■ **Direction**
Extract every one of the following rows verbatim, leaving each line unchanged.

■ **Listed records**
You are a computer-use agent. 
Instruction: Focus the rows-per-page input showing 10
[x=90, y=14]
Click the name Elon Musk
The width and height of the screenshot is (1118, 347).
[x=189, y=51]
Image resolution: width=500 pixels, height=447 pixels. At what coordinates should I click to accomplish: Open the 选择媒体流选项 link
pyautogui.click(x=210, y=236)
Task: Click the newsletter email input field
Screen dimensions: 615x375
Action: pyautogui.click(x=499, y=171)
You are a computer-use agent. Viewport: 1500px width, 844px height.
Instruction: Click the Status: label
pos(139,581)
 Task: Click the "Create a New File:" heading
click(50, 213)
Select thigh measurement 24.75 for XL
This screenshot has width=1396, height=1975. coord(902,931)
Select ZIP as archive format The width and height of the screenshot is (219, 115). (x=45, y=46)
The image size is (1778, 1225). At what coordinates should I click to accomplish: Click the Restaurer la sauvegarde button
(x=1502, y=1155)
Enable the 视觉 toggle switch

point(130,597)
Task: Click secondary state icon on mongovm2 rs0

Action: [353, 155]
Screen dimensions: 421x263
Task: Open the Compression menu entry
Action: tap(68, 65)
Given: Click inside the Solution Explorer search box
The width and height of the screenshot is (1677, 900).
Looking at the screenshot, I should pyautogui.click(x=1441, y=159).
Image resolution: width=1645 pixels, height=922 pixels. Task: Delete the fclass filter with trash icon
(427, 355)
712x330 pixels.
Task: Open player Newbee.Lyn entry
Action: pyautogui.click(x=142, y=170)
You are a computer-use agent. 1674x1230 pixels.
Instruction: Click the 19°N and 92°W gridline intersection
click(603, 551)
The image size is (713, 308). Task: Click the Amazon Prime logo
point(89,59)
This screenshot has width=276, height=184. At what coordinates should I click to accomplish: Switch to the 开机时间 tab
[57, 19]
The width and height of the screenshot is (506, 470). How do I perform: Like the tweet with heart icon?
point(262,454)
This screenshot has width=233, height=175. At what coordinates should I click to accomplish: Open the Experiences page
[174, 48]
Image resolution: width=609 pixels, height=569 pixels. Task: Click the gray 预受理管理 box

■ **Exercise output**
You are a computer-use agent. 
Instruction: Focus the rows-per-page input showing 10
[x=90, y=14]
Click the name Elon Musk
The width and height of the screenshot is (1118, 347).
[x=189, y=51]
Image resolution: width=500 pixels, height=447 pixels. At what coordinates should I click to accomplish: Open the 选择媒体流选项 link
pyautogui.click(x=210, y=236)
Task: Click the newsletter email input field
Screen dimensions: 615x375
Action: pyautogui.click(x=499, y=171)
You are a computer-use agent. Viewport: 1500px width, 844px height.
Instruction: Click the Status: label
pos(139,581)
 Task: Click the "Create a New File:" heading
click(50, 213)
Select thigh measurement 24.75 for XL
This screenshot has width=1396, height=1975. coord(902,931)
Select ZIP as archive format The width and height of the screenshot is (219, 115). (x=45, y=46)
The image size is (1778, 1225). At what coordinates should I click to accomplish: Click the Restaurer la sauvegarde button
(x=1502, y=1155)
Enable the 视觉 toggle switch

point(130,597)
Task: Click secondary state icon on mongovm2 rs0

Action: [353, 155]
Screen dimensions: 421x263
Task: Open the Compression menu entry
Action: tap(68, 65)
Given: Click inside the Solution Explorer search box
The width and height of the screenshot is (1677, 900).
Looking at the screenshot, I should pyautogui.click(x=1441, y=159).
Image resolution: width=1645 pixels, height=922 pixels. Task: Delete the fclass filter with trash icon
(427, 355)
712x330 pixels.
Task: Open player Newbee.Lyn entry
Action: pyautogui.click(x=142, y=170)
You are a computer-use agent. 1674x1230 pixels.
Instruction: Click the 19°N and 92°W gridline intersection
click(603, 551)
The image size is (713, 308). Task: Click the Amazon Prime logo
point(89,59)
This screenshot has width=276, height=184. At what coordinates should I click to accomplish: Switch to the 开机时间 tab
[57, 19]
The width and height of the screenshot is (506, 470). How do I perform: Like the tweet with heart icon?
point(262,454)
This screenshot has width=233, height=175. At what coordinates should I click to accomplish: Open the Experiences page
[174, 48]
Image resolution: width=609 pixels, height=569 pixels. Task: Click the gray 预受理管理 box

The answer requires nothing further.